AIM OF THE EXERCISE: Determine how many lines in the entries below contain "Follow", and output only that number.

DATA FOR THE TASK:
--------------------------------------------------

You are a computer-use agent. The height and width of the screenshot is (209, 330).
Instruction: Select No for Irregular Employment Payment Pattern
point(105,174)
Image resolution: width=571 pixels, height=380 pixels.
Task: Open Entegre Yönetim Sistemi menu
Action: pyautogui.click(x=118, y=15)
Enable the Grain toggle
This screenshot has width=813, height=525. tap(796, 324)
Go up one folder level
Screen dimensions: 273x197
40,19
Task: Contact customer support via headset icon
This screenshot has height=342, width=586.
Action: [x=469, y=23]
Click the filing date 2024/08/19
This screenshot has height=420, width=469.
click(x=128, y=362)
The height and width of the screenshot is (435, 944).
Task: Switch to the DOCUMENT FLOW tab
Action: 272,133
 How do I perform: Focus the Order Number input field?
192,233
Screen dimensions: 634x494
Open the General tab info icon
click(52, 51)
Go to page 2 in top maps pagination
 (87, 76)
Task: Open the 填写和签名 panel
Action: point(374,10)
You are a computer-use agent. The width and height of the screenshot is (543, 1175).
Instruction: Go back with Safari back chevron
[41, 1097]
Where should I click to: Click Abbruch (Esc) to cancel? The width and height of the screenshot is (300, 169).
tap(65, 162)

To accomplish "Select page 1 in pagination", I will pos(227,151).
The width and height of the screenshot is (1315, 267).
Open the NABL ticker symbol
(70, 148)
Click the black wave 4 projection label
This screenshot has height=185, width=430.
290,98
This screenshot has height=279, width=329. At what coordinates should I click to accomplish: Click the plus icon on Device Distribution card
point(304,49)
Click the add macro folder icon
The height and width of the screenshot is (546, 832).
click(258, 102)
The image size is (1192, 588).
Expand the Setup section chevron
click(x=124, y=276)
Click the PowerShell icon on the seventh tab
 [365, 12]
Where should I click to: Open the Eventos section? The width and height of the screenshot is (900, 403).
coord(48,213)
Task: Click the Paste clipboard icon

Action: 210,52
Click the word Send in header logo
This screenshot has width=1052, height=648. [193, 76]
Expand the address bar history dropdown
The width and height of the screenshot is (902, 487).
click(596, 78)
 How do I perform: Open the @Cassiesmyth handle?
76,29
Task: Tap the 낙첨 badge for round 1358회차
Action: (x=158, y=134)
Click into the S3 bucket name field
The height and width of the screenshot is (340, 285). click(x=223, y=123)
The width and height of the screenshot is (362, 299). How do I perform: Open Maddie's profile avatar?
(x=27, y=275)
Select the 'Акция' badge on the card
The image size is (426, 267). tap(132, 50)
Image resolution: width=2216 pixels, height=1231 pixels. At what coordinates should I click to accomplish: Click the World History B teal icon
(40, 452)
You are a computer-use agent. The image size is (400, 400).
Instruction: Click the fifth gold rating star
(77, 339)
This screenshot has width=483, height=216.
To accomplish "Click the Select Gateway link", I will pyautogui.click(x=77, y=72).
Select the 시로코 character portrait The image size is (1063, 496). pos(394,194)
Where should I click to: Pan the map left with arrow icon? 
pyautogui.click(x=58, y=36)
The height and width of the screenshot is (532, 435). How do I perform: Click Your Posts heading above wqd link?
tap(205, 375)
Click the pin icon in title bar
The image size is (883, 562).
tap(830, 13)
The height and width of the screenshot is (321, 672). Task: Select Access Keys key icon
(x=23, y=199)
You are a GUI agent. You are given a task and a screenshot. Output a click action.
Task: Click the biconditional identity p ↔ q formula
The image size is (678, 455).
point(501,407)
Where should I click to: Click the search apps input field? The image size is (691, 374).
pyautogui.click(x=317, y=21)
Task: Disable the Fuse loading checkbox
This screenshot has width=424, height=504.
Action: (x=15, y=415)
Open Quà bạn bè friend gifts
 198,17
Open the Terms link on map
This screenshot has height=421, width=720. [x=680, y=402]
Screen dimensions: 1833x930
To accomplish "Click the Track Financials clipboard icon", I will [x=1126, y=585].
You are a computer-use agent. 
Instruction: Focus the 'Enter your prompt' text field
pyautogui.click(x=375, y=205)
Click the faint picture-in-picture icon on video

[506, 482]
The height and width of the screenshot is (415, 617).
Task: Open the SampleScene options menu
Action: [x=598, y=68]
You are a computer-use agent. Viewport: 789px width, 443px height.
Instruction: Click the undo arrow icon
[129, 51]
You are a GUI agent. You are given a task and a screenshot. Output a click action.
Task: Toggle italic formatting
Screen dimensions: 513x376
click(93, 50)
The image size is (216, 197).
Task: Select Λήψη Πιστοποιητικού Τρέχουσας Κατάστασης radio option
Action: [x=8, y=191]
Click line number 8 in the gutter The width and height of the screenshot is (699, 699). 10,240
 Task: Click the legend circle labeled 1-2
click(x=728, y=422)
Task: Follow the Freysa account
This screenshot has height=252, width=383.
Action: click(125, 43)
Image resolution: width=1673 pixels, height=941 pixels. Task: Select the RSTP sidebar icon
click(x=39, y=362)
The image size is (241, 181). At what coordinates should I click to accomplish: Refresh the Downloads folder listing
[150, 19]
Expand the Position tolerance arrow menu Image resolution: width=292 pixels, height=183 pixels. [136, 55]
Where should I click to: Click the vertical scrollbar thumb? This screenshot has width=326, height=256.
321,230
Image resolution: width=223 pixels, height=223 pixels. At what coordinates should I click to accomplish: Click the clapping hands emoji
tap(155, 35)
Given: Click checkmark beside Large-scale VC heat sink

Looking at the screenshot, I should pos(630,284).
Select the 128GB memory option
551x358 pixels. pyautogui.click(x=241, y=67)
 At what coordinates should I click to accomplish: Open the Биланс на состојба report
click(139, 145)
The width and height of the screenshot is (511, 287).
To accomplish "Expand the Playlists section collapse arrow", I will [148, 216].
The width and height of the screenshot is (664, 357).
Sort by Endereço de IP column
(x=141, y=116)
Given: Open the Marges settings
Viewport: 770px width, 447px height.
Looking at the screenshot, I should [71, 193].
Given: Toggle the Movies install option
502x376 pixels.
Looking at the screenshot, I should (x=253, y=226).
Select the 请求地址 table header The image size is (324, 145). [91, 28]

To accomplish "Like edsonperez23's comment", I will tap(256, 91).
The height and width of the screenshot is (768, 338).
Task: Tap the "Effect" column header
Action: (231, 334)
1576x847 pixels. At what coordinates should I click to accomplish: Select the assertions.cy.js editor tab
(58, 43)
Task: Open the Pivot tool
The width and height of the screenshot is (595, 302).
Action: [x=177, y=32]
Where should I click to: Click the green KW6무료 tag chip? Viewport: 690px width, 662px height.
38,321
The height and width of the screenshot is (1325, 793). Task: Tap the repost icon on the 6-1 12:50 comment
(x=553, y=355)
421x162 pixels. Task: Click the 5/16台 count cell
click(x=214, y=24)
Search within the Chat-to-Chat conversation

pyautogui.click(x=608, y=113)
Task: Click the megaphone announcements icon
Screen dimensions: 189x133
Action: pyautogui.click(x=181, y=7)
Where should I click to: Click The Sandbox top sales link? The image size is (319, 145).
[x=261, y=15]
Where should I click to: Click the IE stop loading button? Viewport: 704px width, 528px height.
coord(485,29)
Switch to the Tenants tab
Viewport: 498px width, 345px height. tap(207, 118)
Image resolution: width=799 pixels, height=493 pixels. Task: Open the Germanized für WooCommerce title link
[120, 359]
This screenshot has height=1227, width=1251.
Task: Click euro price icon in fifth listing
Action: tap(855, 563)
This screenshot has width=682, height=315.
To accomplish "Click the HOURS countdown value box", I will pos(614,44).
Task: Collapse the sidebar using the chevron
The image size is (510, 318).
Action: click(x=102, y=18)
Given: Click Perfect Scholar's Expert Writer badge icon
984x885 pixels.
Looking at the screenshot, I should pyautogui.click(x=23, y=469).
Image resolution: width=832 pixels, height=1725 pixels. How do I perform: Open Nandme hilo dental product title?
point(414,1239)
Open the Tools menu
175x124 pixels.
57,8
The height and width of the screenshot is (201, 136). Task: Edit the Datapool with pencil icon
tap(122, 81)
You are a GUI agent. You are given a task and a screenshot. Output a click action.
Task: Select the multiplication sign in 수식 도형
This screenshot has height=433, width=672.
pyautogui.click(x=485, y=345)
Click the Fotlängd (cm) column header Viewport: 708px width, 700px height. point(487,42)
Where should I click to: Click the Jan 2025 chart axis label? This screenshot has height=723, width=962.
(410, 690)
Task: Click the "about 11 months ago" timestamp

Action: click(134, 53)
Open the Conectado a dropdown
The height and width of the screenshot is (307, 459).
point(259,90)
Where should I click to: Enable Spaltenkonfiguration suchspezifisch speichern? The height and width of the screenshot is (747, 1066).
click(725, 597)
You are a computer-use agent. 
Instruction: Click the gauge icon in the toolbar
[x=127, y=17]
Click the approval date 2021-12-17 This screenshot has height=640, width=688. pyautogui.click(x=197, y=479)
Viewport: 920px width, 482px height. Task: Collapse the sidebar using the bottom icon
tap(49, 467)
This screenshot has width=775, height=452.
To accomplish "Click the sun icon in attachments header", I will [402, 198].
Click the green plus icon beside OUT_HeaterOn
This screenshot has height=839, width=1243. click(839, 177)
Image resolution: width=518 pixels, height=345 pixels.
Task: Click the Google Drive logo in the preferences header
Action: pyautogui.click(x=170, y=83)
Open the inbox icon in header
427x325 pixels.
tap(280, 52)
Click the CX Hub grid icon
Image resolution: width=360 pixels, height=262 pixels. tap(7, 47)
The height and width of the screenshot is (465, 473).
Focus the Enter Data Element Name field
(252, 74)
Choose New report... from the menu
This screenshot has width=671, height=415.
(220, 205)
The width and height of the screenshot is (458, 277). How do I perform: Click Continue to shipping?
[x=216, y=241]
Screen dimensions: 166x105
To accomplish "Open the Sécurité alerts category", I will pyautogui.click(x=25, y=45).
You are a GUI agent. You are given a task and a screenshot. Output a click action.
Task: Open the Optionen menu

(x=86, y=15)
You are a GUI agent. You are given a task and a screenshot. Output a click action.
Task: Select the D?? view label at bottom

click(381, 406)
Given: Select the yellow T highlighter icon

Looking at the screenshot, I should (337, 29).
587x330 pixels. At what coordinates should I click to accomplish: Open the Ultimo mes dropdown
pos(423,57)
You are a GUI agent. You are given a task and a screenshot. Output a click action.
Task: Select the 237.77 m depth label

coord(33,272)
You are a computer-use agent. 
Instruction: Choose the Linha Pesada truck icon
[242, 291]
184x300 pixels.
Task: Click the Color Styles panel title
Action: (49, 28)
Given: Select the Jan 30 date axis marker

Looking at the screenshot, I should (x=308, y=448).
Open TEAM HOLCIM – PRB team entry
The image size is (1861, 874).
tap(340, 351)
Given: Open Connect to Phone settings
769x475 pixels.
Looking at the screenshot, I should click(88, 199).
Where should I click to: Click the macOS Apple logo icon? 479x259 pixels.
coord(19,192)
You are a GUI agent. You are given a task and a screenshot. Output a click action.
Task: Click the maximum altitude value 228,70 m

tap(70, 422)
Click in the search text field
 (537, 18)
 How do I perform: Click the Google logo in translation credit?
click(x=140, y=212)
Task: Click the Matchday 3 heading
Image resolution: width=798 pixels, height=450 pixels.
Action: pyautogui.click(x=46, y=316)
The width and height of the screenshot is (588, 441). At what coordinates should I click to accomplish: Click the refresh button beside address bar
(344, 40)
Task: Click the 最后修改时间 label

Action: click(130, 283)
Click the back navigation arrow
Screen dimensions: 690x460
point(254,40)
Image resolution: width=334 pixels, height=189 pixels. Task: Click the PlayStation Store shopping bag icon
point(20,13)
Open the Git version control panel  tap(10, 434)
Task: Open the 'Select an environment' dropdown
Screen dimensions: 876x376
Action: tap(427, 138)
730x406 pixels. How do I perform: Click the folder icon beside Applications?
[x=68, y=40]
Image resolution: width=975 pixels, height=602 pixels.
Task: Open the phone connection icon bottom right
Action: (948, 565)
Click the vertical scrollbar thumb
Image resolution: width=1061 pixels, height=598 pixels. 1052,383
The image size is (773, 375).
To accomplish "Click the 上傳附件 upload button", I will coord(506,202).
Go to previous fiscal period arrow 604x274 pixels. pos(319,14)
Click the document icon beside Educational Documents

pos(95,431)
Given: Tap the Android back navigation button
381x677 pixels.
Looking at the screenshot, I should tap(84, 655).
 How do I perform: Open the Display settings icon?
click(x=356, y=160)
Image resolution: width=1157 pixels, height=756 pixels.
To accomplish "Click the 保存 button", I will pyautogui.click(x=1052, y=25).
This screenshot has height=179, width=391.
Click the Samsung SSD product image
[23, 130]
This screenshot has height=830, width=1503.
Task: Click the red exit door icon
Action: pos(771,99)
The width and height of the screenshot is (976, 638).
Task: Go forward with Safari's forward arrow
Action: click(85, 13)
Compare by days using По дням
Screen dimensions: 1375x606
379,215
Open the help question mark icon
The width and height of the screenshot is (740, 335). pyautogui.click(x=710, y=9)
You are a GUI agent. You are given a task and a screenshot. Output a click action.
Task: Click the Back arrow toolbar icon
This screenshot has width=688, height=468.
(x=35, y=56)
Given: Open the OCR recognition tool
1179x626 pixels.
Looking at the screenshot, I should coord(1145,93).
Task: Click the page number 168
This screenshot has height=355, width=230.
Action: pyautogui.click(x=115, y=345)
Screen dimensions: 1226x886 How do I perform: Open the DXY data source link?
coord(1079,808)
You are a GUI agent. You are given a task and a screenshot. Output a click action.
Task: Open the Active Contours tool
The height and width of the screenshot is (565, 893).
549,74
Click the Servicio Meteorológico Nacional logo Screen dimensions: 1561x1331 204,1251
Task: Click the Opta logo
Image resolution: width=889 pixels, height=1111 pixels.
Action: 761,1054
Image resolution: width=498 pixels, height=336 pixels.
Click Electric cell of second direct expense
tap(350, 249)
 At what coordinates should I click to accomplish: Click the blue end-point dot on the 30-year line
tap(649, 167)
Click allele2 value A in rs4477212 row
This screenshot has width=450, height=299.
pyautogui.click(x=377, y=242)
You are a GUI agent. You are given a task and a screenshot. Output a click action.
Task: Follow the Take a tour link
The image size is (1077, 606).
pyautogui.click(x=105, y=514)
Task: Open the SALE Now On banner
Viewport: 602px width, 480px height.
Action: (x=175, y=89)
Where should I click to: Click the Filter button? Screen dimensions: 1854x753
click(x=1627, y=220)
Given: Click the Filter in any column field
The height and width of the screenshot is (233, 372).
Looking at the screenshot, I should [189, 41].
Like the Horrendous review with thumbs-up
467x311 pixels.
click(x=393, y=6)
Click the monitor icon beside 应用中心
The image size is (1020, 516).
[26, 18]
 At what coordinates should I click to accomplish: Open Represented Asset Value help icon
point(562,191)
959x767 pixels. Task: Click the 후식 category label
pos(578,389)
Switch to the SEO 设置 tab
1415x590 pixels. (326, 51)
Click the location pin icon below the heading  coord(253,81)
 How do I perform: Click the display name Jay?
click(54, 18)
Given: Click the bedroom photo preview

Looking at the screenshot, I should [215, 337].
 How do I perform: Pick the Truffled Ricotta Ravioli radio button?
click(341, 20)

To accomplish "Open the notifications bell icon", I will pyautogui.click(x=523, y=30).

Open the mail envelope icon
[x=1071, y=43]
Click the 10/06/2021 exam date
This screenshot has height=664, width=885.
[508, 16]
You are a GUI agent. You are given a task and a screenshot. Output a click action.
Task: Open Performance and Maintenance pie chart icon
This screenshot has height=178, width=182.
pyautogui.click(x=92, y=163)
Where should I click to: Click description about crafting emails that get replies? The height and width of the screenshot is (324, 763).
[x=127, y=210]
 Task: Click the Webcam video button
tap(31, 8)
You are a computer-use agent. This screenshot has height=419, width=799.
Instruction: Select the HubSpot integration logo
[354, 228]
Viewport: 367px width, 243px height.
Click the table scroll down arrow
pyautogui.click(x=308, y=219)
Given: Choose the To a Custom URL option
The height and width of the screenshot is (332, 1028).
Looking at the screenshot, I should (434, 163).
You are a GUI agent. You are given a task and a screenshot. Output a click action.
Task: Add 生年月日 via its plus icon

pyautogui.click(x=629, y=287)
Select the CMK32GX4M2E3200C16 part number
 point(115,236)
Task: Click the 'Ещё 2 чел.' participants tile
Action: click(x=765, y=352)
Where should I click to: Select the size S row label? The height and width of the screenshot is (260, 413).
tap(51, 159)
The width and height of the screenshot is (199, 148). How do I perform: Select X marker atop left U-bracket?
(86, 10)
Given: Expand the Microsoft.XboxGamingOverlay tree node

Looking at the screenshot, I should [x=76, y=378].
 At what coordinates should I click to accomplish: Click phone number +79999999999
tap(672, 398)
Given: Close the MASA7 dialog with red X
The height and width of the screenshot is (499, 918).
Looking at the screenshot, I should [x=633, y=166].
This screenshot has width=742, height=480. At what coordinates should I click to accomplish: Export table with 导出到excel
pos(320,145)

--------------------------------------------------

SOLVED PROBLEM: 2